Variability between specimens is a common finding in cadaver experiments (
Matricali et al. 2009). The contact pressure of the prosthetic area before implantation ranged from 0.02% to 18% in the cadavers we used (). This variability does not affect the conclusions, as each talus served as its own control.
Possible inaccuracies of Tekscan pressure-sensitive sensors are their sensitivity to moisture and temperature, wrinkling, and change of their position during loading (
Svoboda et al. 2002,
Becher et al. 2008). By testing in a single lab, any inaccuracy due to difference in moisture or temperature was minimized. To detect inaccuracy due to wrinkling, the sensor was inspected after a loading sequence and checked under the lever arm loading system. It was replaced in one specimen. Changes in sensor position were minimized by taking digital photographs at the first testing sequence, which we used for verification of positioning at the second sequence.

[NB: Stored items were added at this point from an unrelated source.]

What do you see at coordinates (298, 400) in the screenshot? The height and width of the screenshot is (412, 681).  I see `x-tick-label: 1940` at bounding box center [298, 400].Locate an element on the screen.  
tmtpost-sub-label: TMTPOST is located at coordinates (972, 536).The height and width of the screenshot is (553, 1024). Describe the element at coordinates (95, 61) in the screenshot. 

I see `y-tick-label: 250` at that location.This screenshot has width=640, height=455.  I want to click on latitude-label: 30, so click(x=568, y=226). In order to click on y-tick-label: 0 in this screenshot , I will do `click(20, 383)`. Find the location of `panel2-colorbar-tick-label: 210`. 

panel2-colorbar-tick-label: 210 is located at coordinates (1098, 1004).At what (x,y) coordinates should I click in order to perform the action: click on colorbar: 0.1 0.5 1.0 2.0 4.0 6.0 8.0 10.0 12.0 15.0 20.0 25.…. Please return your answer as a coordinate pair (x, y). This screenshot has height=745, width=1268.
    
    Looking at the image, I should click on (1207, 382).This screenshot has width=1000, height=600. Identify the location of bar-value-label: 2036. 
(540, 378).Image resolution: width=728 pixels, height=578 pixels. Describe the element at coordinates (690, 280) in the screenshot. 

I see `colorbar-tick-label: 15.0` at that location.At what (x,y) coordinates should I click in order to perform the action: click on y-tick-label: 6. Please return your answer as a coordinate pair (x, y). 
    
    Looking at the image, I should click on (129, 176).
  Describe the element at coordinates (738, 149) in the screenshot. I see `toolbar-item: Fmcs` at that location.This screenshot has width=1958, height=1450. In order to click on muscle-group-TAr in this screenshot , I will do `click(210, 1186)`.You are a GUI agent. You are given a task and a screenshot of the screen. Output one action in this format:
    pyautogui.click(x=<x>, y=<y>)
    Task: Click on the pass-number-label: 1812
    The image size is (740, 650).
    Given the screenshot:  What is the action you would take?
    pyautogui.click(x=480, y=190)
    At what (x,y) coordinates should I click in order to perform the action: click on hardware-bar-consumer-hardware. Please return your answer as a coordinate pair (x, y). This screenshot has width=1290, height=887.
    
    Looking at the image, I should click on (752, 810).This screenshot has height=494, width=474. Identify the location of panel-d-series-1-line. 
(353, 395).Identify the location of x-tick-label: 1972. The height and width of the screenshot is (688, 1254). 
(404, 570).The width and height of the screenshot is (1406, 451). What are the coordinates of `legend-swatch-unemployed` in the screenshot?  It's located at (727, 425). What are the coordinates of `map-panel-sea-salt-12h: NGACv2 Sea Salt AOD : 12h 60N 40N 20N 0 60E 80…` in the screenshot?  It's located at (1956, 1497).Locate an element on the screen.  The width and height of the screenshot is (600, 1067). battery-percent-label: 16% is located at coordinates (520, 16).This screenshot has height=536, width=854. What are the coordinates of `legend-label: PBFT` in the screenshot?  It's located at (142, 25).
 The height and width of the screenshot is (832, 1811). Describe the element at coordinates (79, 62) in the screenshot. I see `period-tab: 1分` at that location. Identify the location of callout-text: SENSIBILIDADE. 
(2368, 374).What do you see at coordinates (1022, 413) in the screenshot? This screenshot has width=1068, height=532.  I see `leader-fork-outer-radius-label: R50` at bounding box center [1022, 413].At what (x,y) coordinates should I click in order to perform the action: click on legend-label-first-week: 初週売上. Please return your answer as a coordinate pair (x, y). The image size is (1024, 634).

Our findings form a first basis for clinical use of the implant, but its clinical effectiveness remains to be investigated. Other designs of this prosthetic implant have been used clinically for different joint surfaces, including the first metatarsal head (
Hasselman and Shields 2008), the femoral head (
van Stralen et al. 2009), the humeral head (
Uribe and Botto-van Bemden 2009), and the patella (
Davidson and Rivenburgh 2008). Although the short-term clinical outcome of these designs is promising, it remains to be investigated whether the implant is effective for the treatment of ODs of the talus, in terms of reducing pain and preventing cyst formation.
In conclusion, our study shows that accurate and reproducible implantation of this novel metallic implant can be achieved, preventing excessive prosthetic pressure. The results suggest that the implant can be used clinically in a safe way, but the effectiveness and safety of this treatment option should be evaluated in a clinical study.